## [Task list]
[a] Do these statements agree with the post about factoring a polynomial in Mathematica? Answer yes or no for each, and quote the words from the post that decide it.
(i) FactorTerms gave the same output whether the variables were given as {p, q, r} or as {a, b, c}.
(ii) The poster wanted the common terms to be a, b and c.
(iii) Simplify returned the polynomial without any factors.
[b] Write what comes next in the post about factoring a polynomial in Mathematica, picking up right after its final question.

──────── Excerpt

I want to factor the following polynomial:

b*p - b*q + c*q - c*r - a*(p - r)

When I use the function FactorTerms. I get the following result:

FactorTerms[b*p - b*q + c*q - c*r - a*(p - r), {p, q, r}]
// Output: (-a)*p + b*p - b*q + c*q + a*r - c*r

FactorTerms[b*p - b*q + c*q - c*r - a*(p - r), {a, b, c}]
// Output: (-a)*p + b*p - b*q + c*q + a*r - c*r

Using simplify actually gives me factors:

Simplify[b*p - b*q + c*q - c*r - a*(p - r)]
// Output: b*(p - q) + c*(q - r) + a*(-p + r)

The only problem is that I wanted the common terms to be p, q and r.

How can I tell Mathematica to factor a polynomial with specific common variables?

────────────────
──────── Extracted information

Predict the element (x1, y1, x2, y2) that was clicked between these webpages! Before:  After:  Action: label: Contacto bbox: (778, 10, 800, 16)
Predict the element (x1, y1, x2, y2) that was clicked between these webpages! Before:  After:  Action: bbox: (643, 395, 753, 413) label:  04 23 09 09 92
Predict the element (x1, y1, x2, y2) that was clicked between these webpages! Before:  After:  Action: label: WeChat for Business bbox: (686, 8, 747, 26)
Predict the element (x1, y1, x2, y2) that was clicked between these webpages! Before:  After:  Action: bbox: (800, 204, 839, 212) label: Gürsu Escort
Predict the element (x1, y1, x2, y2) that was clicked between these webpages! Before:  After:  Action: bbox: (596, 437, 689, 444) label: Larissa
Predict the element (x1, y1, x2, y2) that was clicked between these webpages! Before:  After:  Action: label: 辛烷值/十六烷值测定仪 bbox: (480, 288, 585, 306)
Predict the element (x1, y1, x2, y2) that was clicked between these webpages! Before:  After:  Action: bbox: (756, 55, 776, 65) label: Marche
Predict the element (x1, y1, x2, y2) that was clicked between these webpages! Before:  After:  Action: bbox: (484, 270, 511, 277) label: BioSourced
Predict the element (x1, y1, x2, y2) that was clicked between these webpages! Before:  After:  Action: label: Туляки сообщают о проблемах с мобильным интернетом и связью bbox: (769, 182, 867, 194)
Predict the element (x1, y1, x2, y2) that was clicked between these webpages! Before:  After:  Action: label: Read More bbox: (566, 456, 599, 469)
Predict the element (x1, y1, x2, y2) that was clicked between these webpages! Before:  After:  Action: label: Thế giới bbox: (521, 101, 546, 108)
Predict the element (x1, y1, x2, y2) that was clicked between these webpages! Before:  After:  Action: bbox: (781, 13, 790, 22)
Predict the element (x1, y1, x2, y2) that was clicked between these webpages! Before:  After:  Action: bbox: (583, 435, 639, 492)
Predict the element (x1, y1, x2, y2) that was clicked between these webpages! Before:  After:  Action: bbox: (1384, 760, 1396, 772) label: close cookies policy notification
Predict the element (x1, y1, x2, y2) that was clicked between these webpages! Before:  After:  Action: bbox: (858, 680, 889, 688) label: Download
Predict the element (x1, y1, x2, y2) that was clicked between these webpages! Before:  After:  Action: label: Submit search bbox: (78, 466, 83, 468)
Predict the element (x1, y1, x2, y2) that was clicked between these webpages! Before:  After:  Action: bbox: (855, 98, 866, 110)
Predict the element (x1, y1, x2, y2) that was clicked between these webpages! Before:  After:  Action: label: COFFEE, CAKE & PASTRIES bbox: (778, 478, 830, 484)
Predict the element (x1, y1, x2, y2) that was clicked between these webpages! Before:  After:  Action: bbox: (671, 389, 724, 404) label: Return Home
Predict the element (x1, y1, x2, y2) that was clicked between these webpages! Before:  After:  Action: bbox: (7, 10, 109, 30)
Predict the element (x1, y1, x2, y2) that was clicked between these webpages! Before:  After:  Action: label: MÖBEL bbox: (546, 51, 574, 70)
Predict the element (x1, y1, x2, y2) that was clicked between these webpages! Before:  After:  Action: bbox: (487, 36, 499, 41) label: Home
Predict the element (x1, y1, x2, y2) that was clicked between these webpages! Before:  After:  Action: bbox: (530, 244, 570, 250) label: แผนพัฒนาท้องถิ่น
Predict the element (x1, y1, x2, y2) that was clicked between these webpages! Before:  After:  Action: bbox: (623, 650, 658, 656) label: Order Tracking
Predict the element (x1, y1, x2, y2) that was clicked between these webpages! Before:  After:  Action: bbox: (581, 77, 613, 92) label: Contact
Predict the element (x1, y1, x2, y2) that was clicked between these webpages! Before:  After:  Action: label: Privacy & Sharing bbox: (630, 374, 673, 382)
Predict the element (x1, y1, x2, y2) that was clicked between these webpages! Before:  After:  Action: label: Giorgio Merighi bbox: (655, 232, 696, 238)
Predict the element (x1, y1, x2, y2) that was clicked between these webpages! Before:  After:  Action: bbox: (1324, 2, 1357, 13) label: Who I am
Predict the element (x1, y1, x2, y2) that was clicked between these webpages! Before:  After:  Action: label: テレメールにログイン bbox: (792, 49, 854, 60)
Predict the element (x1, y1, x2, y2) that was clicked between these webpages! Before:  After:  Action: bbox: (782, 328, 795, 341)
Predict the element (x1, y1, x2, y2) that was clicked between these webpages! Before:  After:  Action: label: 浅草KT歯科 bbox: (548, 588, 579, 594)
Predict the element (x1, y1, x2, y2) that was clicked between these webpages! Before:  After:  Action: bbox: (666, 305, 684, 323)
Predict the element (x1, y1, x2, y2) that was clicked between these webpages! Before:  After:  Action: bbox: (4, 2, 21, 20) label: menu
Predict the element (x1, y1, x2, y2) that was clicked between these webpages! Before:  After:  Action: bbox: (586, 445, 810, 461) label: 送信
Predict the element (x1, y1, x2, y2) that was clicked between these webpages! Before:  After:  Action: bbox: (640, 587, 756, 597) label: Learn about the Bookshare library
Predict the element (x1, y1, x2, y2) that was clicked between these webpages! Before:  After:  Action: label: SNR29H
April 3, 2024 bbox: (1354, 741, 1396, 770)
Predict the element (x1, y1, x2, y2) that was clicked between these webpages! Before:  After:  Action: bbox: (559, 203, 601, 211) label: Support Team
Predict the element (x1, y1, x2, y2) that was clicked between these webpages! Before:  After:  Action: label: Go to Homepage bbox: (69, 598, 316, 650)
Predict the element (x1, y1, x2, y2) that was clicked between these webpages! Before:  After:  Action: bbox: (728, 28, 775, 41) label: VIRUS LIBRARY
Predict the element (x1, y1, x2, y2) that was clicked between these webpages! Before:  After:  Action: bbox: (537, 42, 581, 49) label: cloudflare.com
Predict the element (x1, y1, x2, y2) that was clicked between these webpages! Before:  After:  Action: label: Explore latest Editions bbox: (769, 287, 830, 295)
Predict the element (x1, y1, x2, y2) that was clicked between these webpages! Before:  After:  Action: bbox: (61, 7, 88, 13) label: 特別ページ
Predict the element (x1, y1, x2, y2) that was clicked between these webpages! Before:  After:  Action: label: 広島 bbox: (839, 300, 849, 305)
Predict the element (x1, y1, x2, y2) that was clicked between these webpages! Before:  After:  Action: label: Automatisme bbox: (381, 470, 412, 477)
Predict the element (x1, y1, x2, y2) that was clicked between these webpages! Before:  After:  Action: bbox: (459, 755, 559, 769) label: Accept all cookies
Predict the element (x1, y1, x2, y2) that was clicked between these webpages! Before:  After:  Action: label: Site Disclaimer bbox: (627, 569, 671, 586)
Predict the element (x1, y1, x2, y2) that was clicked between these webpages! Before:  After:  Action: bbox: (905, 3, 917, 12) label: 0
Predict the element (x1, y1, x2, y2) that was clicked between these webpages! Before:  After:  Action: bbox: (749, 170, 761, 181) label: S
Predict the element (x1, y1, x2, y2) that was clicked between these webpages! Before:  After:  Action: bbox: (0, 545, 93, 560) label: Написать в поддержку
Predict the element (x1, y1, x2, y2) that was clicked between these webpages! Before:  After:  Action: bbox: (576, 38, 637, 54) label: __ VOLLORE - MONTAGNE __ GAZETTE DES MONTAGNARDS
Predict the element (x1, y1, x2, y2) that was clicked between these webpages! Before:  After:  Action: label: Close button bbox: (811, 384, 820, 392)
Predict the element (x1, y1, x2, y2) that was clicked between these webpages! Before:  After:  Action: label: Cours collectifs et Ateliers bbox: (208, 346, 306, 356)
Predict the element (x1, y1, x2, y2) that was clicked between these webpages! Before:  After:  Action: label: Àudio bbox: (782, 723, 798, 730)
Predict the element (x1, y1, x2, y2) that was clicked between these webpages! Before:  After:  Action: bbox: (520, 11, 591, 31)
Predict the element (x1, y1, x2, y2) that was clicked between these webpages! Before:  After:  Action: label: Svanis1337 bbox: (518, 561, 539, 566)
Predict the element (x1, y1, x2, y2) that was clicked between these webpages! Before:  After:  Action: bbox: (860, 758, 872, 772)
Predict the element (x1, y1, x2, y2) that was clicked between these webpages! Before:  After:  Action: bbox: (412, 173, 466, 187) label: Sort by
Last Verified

────────────────

## [Responses in order]
[a]
(i) Yes. Both calls show "// Output: (-a)*p + b*p - b*q + c*q + a*r - c*r".
(ii) No: "The only problem is that I wanted the common terms to be p, q and r."
(iii) No: "Using simplify actually gives me factors"

[b]
  • 1
    $\begingroup$ The Simplify result shows a sum, not a product. This is not going to be amenable to factorization. $\endgroup$ – Daniel Lichtblau May 3 at 14:42

You can use Collect here.

Collect[b*p - b*q + c*q - c*r - a*(p - r), {p, q, r}]

(-a + b) p + (-b + c) q + (a - c) r

It will also work for {a, b, c} as above. Also another fun thing with Collect. We can apply Factor to each coefficient obtained for {p,q,r} and I tweaked your polynomial a bit so p has a coefficient that can be factored.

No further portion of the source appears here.